* **Goal**:
Reproduce the data verbatim, from the first line down to and including the line containing "Looking at the screenshot, I should click(217, 45).".

***** Excerpted records *****

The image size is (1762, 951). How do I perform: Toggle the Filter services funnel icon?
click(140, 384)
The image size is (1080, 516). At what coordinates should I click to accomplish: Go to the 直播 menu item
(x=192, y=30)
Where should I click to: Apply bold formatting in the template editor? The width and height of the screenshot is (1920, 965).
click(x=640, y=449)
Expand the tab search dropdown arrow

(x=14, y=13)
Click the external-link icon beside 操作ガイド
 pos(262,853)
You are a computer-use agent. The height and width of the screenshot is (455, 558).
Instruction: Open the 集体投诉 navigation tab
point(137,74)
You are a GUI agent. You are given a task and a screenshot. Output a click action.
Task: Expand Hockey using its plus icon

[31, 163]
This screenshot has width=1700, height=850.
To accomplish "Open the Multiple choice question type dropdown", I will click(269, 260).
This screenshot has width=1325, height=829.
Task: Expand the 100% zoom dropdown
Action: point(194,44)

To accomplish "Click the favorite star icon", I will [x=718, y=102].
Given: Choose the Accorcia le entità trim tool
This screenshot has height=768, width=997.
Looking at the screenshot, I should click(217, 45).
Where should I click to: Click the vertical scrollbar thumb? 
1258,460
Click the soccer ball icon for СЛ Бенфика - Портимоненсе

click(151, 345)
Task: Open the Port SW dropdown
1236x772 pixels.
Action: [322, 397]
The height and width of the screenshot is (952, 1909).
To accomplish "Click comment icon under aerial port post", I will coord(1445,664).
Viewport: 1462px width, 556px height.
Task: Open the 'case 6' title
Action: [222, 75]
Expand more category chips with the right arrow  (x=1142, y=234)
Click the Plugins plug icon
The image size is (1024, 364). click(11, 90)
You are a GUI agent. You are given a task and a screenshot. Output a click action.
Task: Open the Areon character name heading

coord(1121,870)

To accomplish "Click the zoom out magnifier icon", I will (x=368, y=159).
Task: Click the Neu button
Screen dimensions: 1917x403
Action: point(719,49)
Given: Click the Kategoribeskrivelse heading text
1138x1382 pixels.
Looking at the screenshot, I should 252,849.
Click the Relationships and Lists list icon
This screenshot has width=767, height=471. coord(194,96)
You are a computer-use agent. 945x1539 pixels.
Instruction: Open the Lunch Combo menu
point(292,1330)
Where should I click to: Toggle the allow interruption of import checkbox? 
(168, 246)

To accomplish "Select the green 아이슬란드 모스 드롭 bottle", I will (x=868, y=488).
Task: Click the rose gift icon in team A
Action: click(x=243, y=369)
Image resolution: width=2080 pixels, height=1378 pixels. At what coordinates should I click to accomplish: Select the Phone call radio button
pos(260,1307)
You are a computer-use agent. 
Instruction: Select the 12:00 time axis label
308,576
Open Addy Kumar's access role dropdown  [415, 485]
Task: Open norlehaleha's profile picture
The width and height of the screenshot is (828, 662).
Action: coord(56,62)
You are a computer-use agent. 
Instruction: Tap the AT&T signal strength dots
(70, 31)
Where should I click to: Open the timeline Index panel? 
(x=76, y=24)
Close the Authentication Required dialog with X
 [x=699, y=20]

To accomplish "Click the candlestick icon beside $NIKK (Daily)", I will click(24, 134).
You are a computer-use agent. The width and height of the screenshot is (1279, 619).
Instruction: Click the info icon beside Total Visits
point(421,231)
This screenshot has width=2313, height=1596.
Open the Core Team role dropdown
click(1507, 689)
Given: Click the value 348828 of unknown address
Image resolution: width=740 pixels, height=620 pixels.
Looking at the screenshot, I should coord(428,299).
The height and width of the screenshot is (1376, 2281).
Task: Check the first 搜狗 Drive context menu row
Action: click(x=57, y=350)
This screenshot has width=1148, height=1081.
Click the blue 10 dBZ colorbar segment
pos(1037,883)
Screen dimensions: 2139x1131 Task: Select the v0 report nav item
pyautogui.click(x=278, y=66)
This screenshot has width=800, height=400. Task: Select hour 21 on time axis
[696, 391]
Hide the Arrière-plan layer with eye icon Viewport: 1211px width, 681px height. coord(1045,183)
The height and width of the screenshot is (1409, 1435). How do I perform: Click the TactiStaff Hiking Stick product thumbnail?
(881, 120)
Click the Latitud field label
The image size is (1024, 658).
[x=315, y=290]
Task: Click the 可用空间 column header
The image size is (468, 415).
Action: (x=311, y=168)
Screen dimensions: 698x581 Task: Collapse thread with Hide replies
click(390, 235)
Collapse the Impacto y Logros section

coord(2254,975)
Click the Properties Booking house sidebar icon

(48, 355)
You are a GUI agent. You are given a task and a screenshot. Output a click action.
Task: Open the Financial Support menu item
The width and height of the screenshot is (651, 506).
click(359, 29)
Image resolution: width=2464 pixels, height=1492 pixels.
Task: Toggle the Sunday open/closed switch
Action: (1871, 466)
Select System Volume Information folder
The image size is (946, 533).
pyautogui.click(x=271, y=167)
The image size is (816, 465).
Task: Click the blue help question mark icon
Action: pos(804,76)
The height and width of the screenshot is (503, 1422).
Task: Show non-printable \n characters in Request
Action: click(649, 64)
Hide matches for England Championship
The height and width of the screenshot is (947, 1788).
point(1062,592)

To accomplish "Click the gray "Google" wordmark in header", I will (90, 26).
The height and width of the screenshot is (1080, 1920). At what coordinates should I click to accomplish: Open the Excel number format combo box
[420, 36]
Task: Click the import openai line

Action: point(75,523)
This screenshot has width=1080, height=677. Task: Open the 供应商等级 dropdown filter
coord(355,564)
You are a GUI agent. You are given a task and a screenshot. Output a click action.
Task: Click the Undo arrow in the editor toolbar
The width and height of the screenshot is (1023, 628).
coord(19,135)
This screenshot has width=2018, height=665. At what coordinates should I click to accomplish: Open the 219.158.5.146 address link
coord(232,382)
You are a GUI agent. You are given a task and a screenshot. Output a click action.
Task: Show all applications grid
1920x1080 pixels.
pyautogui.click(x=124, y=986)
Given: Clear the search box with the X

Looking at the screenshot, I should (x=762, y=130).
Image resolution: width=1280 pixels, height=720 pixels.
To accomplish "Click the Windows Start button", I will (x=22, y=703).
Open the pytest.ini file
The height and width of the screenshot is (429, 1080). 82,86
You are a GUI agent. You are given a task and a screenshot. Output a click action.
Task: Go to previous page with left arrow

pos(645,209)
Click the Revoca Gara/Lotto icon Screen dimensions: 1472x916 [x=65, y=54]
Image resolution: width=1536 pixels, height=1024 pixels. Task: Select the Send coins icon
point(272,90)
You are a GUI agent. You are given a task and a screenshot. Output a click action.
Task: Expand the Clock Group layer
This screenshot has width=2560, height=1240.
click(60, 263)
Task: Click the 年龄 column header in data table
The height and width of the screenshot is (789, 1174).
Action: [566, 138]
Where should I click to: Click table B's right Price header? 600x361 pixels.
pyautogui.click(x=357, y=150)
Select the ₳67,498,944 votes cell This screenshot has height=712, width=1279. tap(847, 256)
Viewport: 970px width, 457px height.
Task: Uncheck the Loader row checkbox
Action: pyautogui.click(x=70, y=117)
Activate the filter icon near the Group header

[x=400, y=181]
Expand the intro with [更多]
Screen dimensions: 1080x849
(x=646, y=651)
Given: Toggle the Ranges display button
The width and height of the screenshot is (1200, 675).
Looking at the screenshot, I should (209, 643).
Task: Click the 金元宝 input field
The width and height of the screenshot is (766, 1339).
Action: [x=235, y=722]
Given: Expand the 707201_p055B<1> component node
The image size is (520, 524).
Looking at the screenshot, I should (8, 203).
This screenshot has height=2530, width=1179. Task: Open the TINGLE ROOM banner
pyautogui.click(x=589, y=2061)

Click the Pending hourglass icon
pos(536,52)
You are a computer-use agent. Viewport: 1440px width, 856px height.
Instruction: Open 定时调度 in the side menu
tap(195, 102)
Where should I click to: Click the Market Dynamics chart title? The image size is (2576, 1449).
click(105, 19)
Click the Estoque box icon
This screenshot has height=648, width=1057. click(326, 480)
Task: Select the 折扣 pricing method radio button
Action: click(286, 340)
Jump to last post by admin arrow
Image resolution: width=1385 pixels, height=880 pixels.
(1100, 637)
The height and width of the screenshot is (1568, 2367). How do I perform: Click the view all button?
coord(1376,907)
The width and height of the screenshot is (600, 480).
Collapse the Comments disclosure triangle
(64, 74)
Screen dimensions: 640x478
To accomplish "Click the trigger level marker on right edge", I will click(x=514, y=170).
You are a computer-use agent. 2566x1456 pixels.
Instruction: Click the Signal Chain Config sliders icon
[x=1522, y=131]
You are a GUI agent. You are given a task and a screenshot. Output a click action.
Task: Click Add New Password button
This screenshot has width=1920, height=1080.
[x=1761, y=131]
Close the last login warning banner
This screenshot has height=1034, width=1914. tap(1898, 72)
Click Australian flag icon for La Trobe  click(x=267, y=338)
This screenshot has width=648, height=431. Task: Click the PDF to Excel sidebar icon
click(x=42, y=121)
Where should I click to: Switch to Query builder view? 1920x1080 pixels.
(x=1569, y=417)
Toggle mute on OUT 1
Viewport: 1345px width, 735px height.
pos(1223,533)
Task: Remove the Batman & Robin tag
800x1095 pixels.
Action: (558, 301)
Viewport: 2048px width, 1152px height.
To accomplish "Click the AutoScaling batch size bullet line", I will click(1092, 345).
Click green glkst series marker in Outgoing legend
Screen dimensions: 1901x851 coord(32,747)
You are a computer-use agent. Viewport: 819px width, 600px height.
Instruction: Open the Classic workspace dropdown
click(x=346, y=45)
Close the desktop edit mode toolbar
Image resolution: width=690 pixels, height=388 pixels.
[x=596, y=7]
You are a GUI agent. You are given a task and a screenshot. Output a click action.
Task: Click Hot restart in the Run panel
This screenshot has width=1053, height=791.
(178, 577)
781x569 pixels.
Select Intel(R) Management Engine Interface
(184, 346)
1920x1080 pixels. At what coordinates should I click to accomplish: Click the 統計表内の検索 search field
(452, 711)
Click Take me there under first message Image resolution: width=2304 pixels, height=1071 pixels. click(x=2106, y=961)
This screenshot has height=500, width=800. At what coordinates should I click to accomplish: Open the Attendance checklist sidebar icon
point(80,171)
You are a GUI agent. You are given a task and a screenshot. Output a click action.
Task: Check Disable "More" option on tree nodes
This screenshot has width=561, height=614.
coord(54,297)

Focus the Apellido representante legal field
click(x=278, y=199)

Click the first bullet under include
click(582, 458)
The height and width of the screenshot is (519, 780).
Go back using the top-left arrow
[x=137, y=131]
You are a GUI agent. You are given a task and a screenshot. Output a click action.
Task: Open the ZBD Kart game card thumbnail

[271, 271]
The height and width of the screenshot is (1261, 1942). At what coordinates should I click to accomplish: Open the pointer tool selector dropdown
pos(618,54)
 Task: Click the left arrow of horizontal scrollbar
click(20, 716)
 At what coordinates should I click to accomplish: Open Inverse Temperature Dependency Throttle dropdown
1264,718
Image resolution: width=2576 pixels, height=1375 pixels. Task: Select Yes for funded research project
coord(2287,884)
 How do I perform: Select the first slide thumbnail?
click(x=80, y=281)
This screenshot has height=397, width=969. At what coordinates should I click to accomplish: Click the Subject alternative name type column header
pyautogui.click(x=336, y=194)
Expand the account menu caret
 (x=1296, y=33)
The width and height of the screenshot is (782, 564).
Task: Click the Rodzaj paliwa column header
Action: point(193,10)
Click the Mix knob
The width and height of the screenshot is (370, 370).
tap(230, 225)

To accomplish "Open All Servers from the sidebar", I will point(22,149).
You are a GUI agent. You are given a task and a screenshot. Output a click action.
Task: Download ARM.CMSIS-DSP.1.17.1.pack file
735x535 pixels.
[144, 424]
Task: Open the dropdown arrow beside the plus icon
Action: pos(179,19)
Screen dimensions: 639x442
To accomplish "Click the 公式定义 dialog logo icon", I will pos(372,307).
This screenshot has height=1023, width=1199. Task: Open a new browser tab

*****

* **Expected output**:
The image size is (1762, 951). How do I perform: Toggle the Filter services funnel icon?
click(140, 384)
The image size is (1080, 516). At what coordinates should I click to accomplish: Go to the 直播 menu item
(x=192, y=30)
Where should I click to: Apply bold formatting in the template editor? The width and height of the screenshot is (1920, 965).
click(x=640, y=449)
Expand the tab search dropdown arrow

(x=14, y=13)
Click the external-link icon beside 操作ガイド
 pos(262,853)
You are a computer-use agent. The height and width of the screenshot is (455, 558).
Instruction: Open the 集体投诉 navigation tab
point(137,74)
You are a GUI agent. You are given a task and a screenshot. Output a click action.
Task: Expand Hockey using its plus icon

[31, 163]
This screenshot has width=1700, height=850.
To accomplish "Open the Multiple choice question type dropdown", I will click(269, 260).
This screenshot has width=1325, height=829.
Task: Expand the 100% zoom dropdown
Action: point(194,44)

To accomplish "Click the favorite star icon", I will [x=718, y=102].
Given: Choose the Accorcia le entità trim tool
This screenshot has height=768, width=997.
Looking at the screenshot, I should click(217, 45).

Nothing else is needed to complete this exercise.